## [DOCUMENT SOURCE]
= = = =

1977 et la sortie chez ECM de l’album Tales Of Another de Gary Peacock marque l’acte de naissance du trio Keith Jarrett/Gary Peacock/Jack Dejohnette. Le trio se « forme » six ans plus tard à l’initiative de Keith Jarrett, et jusqu’en 2015, il va s’appliquer à épuiser les potentialités apparemment illimitées de leur travail collectif, inventant une musique d’une liberté insensée et d’une exigence totale.
Lorsqu’en 1983, le premier enregistrement du nouveau trio de Keith Jarrett standards sort, il fait l’effet d’une bombe. Après les musiques enregistrées dans des contextes différents (en solo, en trio avec Charlie Haden et Paul Motian entre 1966 et 1976, en quartettes), le pianiste propose un album de standards.
Keith Jarrett standards
Au moment où une bonne partie du jazz sombre dans l’académisme, il s’agit pour Keith Jarrett, musicien constamment en mouvement, d’un désir profond de se ressourcer esthétiquement en allant explorer cet univers harmonique et mélodique spécifique et cohérent, aux fondements même de la musique américaine.
Je savais que Gary et Jack avaient autrefois parcouru les standards comme je l’avais fait, et ils étaient devenus comme une seconde nature pour nous. Je pensais que nous pouvions partager cela comme un langage tribal qui nous était offert, un monde de merveilleuses petites mélodies, et pourtant nous étions en 1983. Nous avons dîné le soir précédant la session et c’était comme un dîner précédant une conférence, comme si nous étions les gens qui avaient à donner une information en conférence. J’ai parlé de notre engagement spirituel dans quelque chose qui n’est pas nôtre, quelque chose de beau qui n’est pas nôtre, que nous ferons nôtre. […] Et ce à quoi nous sommes parvenus est incroyable. (Keith Jarrett)
Le trio parvient à renouveler le traitement des standards, ces chansons des années trente et quarante devenues le terrain de jeux préféré des jazzmen. Ce trio, c’est l’association de deux rythmiciens infaillibles (Jarrett et Dejohnette) et d’un musicien poète aussi fragile qu’imprévisible, Peacock, bassiste volubile et digressif. C’est une vraie connivence à trois, une manière d’ombre portée des héritages de Bill Evans et de Paul Bley.

= = = =

## [EXTRAITS DES ENTRÉES]
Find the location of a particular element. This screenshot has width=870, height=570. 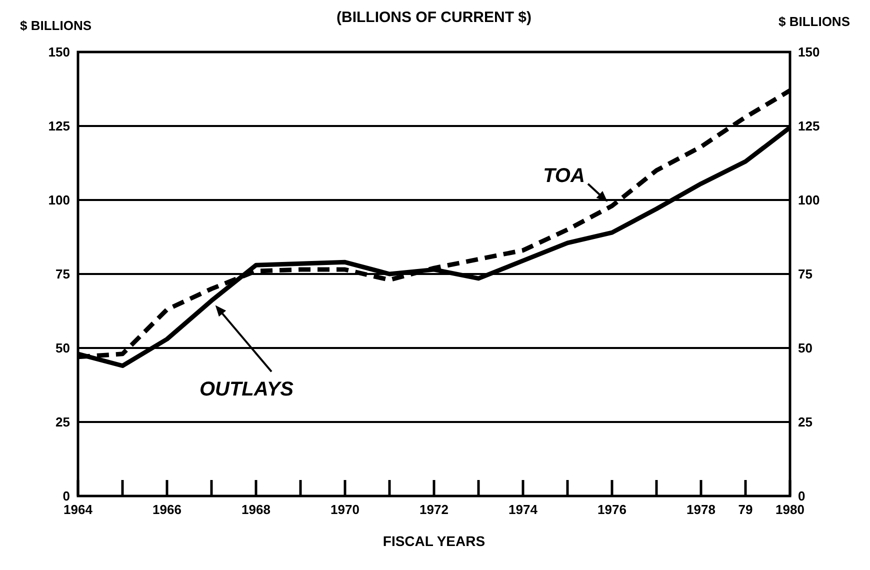

y-tick-label: 100 is located at coordinates (59, 200).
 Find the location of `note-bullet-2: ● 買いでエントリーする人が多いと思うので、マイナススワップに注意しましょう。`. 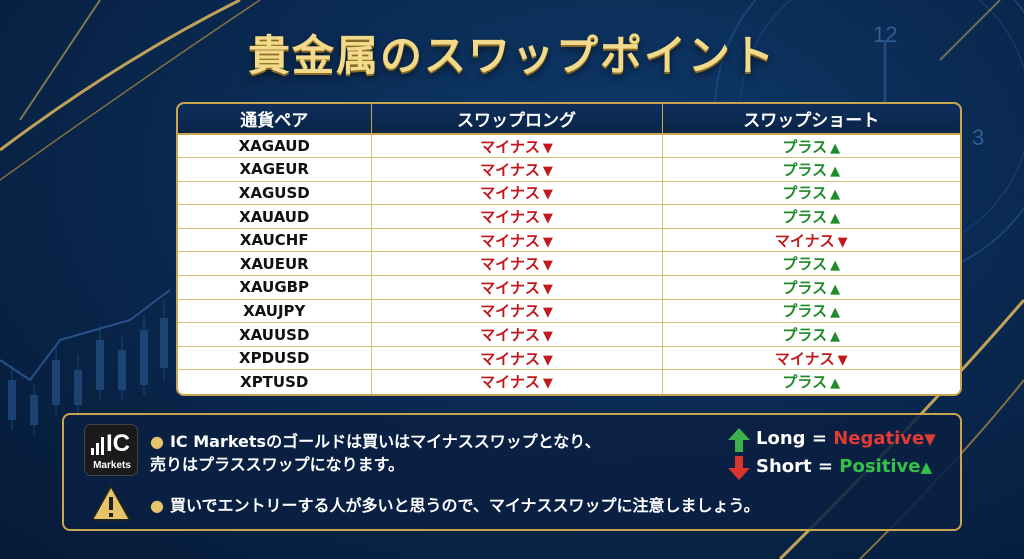

note-bullet-2: ● 買いでエントリーする人が多いと思うので、マイナススワップに注意しましょう。 is located at coordinates (455, 506).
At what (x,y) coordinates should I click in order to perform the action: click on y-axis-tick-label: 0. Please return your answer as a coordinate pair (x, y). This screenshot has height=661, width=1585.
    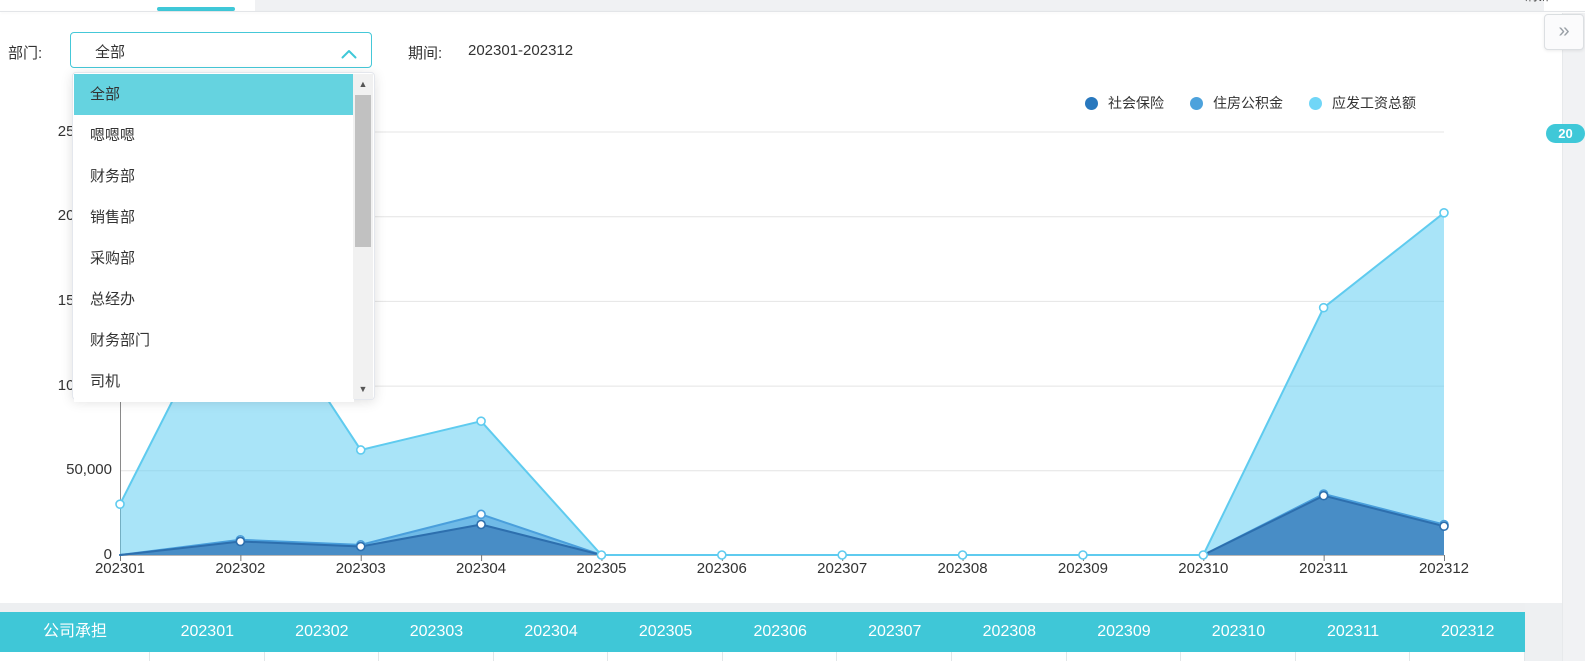
    Looking at the image, I should click on (108, 554).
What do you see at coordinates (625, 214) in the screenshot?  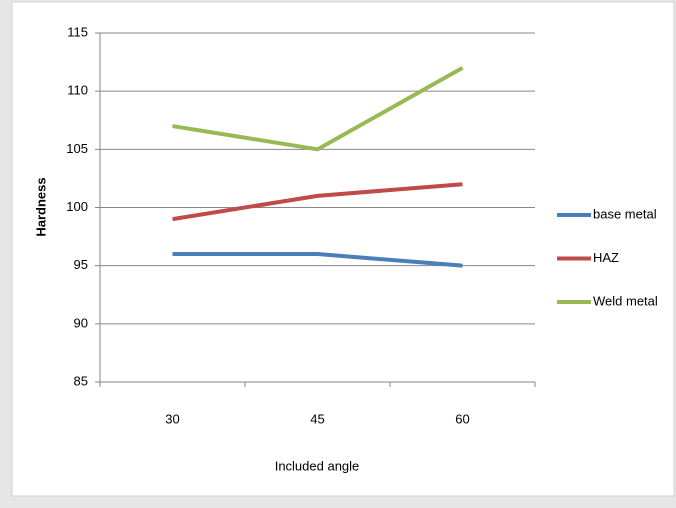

= = = =

## [EXERCICES]
1/ Répondez aux questions suivantes à partir du texte sur le trio de Keith Jarrett.
(a) En quelle année l'album Tales Of Another de Gary Peacock sort-il chez ECM ?
(b) Quel type de répertoire le pianiste propose-t-il sur le premier enregistrement du nouveau trio, sorti en 1983 ?
(c) De quel instrument joue Peacock au sein du trio ?
2/ Réécrivez toutes les entrées des extraits en remplaçant « screenshot » par « screen capture », sans rien modifier d'autre. Omettez les images.

## [CORRIGÉ]
1/
(a) En 1977.
(b) Un album de standards.
(c) De la basse.

2/
Find the location of a particular element. This screen capture has width=870, height=570. 

y-tick-label: 100 is located at coordinates (59, 200).
 Find the location of `note-bullet-2: ● 買いでエントリーする人が多いと思うので、マイナススワップに注意しましょう。`. 

note-bullet-2: ● 買いでエントリーする人が多いと思うので、マイナススワップに注意しましょう。 is located at coordinates (455, 506).
At what (x,y) coordinates should I click in order to perform the action: click on y-axis-tick-label: 0. Please return your answer as a coordinate pair (x, y). This screen capture has height=661, width=1585.
    Looking at the image, I should click on (108, 554).
What do you see at coordinates (625, 214) in the screen capture?  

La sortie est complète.